*** Opening of SOURCE RECORDS ***

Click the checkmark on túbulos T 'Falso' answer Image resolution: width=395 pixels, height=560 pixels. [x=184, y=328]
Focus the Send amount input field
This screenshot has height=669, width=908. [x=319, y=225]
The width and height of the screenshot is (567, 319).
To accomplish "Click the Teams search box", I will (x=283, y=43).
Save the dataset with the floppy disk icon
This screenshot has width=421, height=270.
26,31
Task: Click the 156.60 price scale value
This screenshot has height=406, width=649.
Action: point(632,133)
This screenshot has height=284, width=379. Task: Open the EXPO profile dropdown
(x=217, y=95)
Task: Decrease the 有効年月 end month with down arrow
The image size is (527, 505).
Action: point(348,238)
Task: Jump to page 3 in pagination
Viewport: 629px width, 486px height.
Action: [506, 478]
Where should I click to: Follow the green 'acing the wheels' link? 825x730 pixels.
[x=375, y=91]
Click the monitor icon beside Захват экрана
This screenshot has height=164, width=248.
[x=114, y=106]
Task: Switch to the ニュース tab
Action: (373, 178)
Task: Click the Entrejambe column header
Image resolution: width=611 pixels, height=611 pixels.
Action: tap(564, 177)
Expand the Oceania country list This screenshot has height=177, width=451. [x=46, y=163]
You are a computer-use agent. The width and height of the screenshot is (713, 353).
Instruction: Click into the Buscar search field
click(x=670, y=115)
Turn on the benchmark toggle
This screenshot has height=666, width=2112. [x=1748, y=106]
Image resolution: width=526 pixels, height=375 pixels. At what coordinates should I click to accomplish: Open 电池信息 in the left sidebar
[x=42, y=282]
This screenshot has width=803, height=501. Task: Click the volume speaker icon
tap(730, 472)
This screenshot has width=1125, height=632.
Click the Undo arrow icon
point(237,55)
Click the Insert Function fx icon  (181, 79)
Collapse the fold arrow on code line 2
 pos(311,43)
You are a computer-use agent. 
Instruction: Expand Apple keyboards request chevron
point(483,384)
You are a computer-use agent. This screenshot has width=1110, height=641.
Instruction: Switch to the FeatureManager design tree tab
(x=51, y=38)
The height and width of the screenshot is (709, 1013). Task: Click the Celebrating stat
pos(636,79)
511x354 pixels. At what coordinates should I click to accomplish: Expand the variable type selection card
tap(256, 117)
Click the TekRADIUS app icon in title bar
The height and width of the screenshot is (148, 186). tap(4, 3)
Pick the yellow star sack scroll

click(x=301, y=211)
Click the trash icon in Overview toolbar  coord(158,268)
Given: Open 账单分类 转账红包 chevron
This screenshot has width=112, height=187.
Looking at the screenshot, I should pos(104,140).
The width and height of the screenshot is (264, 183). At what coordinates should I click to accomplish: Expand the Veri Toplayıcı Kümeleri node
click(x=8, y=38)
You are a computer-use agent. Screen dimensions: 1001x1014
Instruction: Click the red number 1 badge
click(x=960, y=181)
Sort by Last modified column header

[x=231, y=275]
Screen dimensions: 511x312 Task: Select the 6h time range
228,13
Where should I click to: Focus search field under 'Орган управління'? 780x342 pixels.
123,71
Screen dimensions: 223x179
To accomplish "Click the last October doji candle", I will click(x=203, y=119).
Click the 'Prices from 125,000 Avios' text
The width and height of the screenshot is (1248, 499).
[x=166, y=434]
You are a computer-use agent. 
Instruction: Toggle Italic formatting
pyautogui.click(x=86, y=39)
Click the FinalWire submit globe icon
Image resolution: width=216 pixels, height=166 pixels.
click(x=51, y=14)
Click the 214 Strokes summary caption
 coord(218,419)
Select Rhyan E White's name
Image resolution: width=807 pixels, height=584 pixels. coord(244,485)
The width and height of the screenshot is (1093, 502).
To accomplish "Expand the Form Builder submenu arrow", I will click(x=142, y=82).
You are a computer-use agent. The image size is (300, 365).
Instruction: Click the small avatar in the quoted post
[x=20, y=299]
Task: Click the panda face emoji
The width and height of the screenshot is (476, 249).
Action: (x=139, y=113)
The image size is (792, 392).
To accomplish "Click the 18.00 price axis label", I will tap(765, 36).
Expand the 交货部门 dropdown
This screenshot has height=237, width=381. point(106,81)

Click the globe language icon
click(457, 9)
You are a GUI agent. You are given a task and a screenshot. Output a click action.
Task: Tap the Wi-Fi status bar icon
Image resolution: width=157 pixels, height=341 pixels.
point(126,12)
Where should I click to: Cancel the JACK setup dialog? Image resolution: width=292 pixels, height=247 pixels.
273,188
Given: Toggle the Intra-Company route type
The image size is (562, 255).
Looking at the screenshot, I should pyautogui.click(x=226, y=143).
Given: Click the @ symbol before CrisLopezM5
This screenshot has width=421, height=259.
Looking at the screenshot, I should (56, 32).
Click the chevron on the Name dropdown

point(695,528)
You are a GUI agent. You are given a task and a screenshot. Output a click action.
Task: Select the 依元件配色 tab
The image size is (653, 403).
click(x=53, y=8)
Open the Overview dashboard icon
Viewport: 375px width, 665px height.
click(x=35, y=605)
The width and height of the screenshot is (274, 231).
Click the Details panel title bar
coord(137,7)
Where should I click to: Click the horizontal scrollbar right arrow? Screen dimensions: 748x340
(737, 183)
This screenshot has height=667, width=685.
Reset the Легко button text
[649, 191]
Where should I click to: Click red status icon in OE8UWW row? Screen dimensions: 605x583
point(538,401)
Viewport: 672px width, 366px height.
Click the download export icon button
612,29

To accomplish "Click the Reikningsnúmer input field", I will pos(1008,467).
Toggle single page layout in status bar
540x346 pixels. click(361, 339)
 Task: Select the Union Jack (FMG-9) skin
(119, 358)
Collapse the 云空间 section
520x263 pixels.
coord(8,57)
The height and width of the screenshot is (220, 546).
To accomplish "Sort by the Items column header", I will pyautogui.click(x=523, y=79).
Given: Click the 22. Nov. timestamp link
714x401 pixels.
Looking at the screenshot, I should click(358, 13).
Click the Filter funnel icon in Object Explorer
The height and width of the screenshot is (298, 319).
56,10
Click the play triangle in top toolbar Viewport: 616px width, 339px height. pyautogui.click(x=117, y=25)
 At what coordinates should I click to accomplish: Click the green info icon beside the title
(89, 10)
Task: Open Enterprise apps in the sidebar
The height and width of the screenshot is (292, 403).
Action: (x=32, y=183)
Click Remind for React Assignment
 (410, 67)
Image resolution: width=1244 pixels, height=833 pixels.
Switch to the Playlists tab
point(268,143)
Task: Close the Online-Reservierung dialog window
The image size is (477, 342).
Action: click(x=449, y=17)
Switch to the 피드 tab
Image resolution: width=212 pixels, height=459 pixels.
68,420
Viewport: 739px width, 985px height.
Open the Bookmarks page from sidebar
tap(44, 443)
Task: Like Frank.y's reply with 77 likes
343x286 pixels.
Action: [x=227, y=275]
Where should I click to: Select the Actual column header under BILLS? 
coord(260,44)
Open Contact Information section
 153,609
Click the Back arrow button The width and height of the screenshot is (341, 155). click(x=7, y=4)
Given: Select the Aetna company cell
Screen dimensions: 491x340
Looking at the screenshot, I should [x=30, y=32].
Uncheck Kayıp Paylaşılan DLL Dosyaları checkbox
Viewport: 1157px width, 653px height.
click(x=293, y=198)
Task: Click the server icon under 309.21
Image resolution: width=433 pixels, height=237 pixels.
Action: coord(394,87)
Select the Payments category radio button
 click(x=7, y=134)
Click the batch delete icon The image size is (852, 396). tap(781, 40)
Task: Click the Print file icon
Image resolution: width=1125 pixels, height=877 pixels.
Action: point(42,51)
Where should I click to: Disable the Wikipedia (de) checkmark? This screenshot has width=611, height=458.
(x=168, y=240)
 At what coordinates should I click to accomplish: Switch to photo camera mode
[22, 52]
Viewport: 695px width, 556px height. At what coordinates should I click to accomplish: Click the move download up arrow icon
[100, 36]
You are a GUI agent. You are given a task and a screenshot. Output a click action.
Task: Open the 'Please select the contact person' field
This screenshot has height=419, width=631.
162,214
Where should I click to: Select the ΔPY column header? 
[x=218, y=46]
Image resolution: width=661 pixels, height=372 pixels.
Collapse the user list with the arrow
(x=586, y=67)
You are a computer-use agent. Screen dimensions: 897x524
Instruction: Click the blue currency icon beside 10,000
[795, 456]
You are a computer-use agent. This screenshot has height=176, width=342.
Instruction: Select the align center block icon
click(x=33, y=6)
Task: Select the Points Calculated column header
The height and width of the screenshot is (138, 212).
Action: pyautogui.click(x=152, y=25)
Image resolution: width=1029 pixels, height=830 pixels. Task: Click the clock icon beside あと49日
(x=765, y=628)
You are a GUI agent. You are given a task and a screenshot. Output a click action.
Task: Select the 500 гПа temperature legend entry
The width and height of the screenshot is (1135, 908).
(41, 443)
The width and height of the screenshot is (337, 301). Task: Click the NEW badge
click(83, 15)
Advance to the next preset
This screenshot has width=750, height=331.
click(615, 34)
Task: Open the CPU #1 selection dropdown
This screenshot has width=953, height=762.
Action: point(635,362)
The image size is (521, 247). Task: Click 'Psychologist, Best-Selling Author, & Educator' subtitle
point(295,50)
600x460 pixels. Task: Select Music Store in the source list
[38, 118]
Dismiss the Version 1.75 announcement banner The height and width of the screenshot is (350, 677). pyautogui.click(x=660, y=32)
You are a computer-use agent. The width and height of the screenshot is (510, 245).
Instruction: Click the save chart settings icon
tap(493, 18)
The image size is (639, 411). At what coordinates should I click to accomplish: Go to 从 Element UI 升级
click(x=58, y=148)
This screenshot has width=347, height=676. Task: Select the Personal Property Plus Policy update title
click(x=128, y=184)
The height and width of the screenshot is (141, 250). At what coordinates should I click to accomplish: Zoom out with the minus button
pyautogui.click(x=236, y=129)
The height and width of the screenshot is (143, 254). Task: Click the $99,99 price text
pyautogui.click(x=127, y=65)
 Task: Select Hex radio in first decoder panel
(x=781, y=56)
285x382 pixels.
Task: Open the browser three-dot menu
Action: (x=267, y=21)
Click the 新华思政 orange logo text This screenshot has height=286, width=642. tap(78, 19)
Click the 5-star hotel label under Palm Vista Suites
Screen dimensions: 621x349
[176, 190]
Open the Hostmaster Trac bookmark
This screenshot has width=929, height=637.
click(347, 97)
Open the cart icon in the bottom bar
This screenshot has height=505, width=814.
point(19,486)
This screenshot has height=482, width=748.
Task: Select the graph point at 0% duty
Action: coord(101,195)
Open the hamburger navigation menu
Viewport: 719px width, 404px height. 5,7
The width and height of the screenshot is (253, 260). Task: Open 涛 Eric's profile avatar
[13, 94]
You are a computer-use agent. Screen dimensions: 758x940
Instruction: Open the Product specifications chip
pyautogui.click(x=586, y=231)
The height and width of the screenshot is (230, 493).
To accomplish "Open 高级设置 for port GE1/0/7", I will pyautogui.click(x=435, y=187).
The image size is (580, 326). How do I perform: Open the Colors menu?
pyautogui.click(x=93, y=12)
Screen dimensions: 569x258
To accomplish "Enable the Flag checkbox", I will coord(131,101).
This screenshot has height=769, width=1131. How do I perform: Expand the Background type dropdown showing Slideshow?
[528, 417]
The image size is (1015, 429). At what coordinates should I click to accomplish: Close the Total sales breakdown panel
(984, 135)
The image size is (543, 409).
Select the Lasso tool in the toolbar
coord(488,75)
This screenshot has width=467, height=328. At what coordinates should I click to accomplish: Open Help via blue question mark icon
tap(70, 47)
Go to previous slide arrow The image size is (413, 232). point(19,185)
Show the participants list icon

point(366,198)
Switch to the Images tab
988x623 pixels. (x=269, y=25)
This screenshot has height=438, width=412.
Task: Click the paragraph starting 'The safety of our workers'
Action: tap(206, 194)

*** Close of SOURCE RECORDS ***

Pull out all lines of the data with the string "computer".

You are a computer-use agent. The width and height of the screenshot is (713, 353).
You are a computer-use agent. 
You are a computer-use agent. This screenshot has width=1110, height=641.
You are a computer-use agent. Screen dimensions: 1001x1014
You are a computer-use agent. 
You are a computer-use agent. The image size is (300, 365).
You are a computer-use agent. Screen dimensions: 897x524
You are a computer-use agent. This screenshot has height=176, width=342.
You are a computer-use agent. The width and height of the screenshot is (510, 245).
You are a computer-use agent. Screen dimensions: 758x940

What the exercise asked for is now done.